Грибочек проскользнул по ошпаренному пищеводу, и мир стал сразу поприятнее. Но понятности не прибавилось. Пришлось сразу пустить и второй грибочек вослед первому. Слезы на глаза навернулись, — разумеется, только Кавелю. Богдан у себя в чертоге привык не такое нюхать. Почти ничем неприятным, кстати, не пахло — разве только гарью тянуло с запада, из-за темнеющих сосновых силуэтов.
Молчание затягивалось, а чертовар все медлил с началом беседы. Пришлось Кавелю начинать самому.
— Богдаша, спасибо тебе за мое спасение, но уж будь милосерден, объясни, что происходит. Собрал ты целую армию сектантов и решил разгромить одну фанзу посреди кладбища? Тоже, нашел способ обустроить рабкрин… Что ты за противника себе выискал? Перекупи эту фанзу да сожги или закопай, а самих китайцев пересели, чего проще?..
Богдан вытаращил глаза. Сходство с беркутом мгновенно покинуло его лицо — он стал, пожалуй, похож на озадаченного динозавра.
— Я? Собрал сектантов? Каша, какие у меня сектанты? У меня производство, горячий цех, а косоглазые со своими ритуалами график ломают. Перекупить их нельзя, это я тебе… отдельно расскажу, но будь добр объясниться — какие-такие у меня сектанты.

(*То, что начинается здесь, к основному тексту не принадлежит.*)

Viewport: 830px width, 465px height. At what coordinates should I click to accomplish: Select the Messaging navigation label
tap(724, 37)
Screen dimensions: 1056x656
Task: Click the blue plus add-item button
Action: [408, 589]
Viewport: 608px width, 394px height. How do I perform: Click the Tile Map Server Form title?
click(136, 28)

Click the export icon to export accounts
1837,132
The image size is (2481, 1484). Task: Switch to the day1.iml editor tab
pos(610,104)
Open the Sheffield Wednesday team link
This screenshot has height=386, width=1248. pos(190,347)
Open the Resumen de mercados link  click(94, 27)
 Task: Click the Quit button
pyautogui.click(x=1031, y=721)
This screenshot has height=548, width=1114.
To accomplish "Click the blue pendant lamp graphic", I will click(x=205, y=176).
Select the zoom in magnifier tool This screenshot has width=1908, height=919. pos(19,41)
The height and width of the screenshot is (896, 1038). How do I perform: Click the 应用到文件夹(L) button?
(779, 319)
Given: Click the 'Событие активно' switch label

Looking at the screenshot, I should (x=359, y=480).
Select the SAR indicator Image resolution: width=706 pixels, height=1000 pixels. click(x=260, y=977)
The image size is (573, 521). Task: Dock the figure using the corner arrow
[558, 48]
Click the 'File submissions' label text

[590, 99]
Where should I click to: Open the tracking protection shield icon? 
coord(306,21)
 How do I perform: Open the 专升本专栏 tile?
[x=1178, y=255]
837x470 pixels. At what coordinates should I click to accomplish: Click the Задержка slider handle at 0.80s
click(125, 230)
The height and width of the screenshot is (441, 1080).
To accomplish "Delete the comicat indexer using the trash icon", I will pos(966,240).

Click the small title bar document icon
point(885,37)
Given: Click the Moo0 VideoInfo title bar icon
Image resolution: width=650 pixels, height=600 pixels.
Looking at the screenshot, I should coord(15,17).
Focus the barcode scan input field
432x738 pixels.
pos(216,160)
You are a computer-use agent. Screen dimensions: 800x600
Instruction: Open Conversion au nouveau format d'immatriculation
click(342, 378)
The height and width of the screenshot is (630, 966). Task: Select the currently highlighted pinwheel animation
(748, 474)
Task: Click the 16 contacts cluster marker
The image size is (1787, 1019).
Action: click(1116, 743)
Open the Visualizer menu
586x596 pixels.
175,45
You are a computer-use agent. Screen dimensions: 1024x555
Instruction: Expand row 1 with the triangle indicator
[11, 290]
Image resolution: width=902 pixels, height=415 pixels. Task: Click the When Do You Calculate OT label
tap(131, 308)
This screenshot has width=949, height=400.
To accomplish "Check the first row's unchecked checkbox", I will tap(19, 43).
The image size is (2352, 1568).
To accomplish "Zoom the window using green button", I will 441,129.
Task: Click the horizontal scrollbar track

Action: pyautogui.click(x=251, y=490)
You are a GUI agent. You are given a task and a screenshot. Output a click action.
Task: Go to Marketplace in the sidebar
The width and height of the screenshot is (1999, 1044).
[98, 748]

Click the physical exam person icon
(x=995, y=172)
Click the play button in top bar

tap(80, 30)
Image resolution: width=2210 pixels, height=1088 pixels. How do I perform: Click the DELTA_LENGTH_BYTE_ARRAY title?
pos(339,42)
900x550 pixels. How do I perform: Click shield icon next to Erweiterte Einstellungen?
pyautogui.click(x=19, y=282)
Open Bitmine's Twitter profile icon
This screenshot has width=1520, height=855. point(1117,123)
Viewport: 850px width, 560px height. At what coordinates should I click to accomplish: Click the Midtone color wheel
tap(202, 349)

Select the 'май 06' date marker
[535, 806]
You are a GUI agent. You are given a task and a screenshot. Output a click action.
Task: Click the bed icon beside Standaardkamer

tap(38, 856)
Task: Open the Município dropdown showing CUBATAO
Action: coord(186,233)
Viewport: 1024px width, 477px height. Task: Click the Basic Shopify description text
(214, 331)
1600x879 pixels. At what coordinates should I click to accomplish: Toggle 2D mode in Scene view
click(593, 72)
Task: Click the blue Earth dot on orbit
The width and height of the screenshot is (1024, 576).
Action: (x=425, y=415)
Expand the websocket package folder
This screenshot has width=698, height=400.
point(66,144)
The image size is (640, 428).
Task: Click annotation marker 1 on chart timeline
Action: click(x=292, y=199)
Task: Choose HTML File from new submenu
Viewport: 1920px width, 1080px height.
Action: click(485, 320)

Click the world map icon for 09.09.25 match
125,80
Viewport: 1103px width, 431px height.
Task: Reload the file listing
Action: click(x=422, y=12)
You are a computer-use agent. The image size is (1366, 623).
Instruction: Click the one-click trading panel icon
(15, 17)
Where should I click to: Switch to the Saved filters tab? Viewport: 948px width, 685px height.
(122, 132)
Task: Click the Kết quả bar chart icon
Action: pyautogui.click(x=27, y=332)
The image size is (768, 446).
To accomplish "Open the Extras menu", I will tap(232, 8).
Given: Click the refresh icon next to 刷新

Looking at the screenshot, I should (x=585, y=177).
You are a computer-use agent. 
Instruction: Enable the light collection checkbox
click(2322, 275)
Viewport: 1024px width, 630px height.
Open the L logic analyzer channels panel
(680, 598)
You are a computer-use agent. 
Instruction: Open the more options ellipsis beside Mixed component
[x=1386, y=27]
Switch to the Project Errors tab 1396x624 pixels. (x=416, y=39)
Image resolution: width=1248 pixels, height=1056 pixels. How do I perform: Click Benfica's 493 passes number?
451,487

Кавель воспрял духом: вот и его профессиональные навыки пригодились. Не зря чуть не месяц топтался по задворкам Ржавца! И в неторопливой следовательской манере, под очередной сопливенький грибочек, рассказал чертовару то, что рассказать был обязан.
Слоняясь по окрестным ничейным полям, на которых только Белые Звери днем паслись и Черные Звери ночью рыскали, любуясь местными пейзажами, однажды заслышал Кавель, как в кустах что-то методично трещит и хрустит. Кавель пошел на хруст, и обнаружил, что в кустах мнется, переминаясь с ножки на ножку, лакированный черный рояль.
— Марк Бехштейн, — без любопытства откомментировал чертовар.
— Марк, — подтвердил Кавель, — он мне сам так представился. Он приподнимает крышку, как губу, и как-то так говорит нотами, что они в слова складываются. Сказал, что он не местный, он, так сказать, рояль-кустарь, малый кабинетный, восемьдесят пять клавиш, клавишный механизм с двойной репетицией, семь октав. И вот кое-что обязан показать мне — как специалисту, потому что он-то не специалист, он… рояль. И позвал в кусты. При мне табельного оружия нет, но не рояля же мне бояться. Я и пошел. Ежевика у тебя там, все штаны об нее ободрал, Шейла Егоровна мне потом другие выдала. Не созрела еще… Ежевика, говорю, не созрела. А во мне подозрения зреют — что за такой Сусанин лакированный. Иду, а он прет, знай поспевай, покуда колючки снова не сцепились. Версту, наверное, по кустам проперли, а то и больше. Погоди, горло пересохло…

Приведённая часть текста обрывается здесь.